Stored records
──────

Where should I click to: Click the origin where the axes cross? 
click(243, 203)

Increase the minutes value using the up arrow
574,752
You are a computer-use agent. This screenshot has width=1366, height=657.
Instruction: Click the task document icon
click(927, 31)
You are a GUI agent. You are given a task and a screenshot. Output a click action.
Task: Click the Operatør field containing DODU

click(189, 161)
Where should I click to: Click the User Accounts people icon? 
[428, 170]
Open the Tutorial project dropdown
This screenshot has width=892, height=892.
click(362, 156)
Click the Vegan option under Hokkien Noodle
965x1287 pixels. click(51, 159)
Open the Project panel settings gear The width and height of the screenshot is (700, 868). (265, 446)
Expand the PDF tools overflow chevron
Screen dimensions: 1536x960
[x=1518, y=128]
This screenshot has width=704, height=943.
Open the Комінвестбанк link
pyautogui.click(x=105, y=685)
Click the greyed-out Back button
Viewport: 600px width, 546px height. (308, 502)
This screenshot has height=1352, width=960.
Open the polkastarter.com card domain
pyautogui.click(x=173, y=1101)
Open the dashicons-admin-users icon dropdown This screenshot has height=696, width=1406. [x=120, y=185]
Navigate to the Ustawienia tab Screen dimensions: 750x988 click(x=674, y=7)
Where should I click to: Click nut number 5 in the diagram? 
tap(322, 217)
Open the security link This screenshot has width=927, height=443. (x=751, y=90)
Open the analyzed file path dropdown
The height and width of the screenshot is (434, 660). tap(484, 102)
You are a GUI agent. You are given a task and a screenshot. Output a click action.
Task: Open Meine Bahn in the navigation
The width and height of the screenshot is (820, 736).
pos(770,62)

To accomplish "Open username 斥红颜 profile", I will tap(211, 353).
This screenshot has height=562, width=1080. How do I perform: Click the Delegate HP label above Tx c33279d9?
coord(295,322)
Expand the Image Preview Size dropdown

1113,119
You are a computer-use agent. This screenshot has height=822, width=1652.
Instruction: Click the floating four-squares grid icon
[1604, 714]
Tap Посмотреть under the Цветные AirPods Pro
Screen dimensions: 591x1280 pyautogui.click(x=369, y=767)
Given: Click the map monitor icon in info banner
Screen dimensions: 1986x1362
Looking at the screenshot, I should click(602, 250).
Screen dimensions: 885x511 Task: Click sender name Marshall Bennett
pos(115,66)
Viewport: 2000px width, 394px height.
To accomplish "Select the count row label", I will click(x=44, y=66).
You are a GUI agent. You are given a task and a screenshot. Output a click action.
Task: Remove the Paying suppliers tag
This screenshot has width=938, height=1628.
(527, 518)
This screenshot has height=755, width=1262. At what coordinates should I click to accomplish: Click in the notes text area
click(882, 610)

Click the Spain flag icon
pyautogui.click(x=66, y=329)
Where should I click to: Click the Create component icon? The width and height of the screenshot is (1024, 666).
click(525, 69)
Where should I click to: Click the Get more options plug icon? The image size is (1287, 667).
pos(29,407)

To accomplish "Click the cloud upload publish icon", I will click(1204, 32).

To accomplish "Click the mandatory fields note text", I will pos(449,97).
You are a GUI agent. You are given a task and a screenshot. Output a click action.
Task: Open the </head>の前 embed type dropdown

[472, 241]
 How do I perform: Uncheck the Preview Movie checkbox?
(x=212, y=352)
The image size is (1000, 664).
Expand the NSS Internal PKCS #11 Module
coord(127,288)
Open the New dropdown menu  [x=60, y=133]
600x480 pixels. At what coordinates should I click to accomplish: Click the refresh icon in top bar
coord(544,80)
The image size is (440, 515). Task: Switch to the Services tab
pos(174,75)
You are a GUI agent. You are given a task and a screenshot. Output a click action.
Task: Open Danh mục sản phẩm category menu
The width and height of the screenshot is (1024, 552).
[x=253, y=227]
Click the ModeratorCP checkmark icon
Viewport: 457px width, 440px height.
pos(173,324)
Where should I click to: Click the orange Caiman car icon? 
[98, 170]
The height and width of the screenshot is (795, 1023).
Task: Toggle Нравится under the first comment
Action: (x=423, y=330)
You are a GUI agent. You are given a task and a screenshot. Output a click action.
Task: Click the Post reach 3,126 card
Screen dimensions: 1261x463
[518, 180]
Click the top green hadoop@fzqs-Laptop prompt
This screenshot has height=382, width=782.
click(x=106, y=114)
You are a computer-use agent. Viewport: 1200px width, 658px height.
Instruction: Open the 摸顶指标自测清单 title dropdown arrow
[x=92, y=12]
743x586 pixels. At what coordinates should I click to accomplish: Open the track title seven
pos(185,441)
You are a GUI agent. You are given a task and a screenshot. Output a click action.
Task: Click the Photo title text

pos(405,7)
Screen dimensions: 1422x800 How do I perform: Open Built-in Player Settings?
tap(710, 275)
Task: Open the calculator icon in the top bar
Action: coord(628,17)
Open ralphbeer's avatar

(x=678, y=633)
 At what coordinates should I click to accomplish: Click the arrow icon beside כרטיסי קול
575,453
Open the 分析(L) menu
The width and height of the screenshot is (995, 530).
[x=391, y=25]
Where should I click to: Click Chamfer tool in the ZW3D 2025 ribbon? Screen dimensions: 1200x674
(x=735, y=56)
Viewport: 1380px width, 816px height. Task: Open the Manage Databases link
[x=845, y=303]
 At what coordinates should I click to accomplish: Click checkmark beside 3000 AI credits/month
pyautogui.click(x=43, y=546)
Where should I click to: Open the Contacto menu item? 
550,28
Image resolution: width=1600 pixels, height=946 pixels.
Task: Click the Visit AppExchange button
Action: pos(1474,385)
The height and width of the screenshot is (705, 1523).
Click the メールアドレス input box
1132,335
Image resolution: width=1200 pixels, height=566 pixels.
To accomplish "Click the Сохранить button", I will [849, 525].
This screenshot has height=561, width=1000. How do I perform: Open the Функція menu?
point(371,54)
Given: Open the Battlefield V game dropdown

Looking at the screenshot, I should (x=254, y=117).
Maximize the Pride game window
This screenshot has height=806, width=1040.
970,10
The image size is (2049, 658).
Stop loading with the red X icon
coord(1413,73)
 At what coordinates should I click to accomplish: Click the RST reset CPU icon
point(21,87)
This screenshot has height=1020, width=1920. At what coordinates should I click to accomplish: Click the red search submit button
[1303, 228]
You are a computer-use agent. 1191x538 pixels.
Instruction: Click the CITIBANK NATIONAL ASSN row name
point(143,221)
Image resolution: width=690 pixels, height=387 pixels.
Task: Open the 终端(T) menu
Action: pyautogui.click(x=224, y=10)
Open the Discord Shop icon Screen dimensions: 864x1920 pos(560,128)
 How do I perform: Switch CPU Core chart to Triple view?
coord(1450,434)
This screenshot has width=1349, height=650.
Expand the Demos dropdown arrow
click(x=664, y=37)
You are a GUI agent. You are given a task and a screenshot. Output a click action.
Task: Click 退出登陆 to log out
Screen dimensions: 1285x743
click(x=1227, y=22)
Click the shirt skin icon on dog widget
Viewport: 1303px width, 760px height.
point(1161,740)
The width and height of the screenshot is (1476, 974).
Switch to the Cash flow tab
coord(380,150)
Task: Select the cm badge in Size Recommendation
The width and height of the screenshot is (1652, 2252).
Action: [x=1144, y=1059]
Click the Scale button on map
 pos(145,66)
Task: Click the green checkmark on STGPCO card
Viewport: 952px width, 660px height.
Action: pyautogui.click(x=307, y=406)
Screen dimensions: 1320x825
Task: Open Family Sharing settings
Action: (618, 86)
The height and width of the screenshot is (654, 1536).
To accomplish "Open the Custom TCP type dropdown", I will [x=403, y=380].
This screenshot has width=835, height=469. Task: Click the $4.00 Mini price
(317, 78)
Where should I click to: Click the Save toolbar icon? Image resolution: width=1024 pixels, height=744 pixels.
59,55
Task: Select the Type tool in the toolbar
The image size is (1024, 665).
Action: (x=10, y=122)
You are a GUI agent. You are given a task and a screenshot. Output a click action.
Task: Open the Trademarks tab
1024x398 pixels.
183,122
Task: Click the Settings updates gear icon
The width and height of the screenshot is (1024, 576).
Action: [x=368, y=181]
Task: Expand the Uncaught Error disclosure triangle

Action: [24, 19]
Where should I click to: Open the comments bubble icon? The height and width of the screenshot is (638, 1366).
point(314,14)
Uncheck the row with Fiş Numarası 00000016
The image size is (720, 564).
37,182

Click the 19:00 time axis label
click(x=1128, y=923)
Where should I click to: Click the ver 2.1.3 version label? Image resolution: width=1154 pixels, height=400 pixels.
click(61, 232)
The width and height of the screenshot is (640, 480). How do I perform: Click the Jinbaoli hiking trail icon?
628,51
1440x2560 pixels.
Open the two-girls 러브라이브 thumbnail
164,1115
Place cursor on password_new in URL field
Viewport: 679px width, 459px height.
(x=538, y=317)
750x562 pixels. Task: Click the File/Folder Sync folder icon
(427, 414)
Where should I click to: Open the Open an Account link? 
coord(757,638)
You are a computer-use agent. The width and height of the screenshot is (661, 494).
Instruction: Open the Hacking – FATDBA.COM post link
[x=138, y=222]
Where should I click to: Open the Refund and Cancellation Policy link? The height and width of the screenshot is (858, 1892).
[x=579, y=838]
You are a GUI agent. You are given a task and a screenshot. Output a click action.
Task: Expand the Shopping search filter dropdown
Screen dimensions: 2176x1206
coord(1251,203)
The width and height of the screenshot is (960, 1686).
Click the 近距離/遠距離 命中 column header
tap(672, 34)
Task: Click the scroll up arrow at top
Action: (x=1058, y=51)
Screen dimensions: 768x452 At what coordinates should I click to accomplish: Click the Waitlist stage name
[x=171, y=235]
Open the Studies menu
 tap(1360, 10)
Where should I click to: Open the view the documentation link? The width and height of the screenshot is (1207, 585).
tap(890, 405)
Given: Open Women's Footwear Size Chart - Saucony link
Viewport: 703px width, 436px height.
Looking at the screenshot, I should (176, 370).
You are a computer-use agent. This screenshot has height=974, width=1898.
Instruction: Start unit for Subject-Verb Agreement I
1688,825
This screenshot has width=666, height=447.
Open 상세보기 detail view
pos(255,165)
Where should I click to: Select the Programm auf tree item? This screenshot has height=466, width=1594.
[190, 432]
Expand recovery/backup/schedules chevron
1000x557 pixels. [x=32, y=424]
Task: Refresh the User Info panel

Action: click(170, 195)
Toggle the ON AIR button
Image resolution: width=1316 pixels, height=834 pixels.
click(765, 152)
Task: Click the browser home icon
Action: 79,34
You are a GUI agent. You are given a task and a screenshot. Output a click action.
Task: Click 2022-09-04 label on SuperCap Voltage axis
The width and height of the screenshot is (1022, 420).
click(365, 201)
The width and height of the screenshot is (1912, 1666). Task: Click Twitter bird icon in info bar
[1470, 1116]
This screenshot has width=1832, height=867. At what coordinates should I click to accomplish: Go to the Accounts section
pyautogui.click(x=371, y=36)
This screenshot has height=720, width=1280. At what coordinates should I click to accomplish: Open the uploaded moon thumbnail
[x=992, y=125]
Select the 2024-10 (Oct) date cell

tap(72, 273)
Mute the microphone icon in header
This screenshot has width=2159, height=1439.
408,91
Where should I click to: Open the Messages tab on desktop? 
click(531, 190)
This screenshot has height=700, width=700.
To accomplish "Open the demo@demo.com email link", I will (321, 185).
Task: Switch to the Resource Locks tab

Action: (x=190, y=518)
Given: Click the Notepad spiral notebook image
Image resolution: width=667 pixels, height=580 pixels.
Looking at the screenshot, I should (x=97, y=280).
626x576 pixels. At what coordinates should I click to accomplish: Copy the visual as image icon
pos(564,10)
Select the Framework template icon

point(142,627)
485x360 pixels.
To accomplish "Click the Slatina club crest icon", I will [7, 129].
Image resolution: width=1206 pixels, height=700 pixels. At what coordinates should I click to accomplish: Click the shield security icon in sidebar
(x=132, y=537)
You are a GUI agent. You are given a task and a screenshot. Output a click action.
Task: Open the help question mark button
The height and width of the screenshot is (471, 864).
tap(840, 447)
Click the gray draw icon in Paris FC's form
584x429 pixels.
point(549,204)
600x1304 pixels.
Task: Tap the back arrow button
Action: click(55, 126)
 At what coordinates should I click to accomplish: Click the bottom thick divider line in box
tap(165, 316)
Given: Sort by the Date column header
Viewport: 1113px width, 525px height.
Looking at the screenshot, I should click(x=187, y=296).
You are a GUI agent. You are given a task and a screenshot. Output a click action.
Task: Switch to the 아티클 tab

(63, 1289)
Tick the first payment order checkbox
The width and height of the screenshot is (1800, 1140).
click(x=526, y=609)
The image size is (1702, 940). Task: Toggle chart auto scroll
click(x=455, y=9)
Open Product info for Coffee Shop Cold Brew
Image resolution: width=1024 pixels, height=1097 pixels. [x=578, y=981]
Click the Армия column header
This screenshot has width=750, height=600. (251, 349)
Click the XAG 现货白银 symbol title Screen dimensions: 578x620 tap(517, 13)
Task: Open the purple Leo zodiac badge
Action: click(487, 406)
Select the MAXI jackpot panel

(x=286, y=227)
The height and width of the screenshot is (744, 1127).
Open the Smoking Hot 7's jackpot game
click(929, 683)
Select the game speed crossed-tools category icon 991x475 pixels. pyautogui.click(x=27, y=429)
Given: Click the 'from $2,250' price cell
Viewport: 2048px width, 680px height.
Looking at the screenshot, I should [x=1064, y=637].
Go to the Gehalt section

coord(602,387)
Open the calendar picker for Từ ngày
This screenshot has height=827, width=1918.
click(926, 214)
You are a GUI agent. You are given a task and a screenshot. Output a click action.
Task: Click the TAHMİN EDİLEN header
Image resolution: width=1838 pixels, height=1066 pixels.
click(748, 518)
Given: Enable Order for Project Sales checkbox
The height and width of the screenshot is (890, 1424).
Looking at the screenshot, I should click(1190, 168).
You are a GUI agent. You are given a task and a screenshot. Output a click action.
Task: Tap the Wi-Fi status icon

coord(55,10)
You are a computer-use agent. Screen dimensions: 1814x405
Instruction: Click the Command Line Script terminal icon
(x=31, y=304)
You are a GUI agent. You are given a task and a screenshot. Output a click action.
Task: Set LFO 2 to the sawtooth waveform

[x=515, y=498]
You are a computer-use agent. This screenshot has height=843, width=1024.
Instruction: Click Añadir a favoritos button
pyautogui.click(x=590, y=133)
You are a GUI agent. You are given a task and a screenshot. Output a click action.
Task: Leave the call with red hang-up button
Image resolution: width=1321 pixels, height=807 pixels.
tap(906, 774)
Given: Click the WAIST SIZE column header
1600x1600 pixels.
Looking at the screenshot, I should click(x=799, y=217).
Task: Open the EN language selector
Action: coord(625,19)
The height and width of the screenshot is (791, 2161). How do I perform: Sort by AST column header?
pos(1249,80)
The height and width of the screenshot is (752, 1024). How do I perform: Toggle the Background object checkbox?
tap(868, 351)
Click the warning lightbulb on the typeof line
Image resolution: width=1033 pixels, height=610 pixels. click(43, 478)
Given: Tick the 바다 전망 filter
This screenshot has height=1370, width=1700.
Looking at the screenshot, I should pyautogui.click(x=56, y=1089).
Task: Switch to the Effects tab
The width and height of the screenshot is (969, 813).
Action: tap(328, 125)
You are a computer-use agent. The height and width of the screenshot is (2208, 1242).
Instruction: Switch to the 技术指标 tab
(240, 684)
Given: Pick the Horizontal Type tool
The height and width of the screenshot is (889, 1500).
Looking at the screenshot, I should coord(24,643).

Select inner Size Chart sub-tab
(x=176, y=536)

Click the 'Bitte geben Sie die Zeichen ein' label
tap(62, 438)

──────

*REQUIREMENT*
Spot the lines above that mention "filter" and copy them.

*YOUR SOLUTION*
Task: Expand the Shopping search filter dropdown
Given: Tick the 바다 전망 filter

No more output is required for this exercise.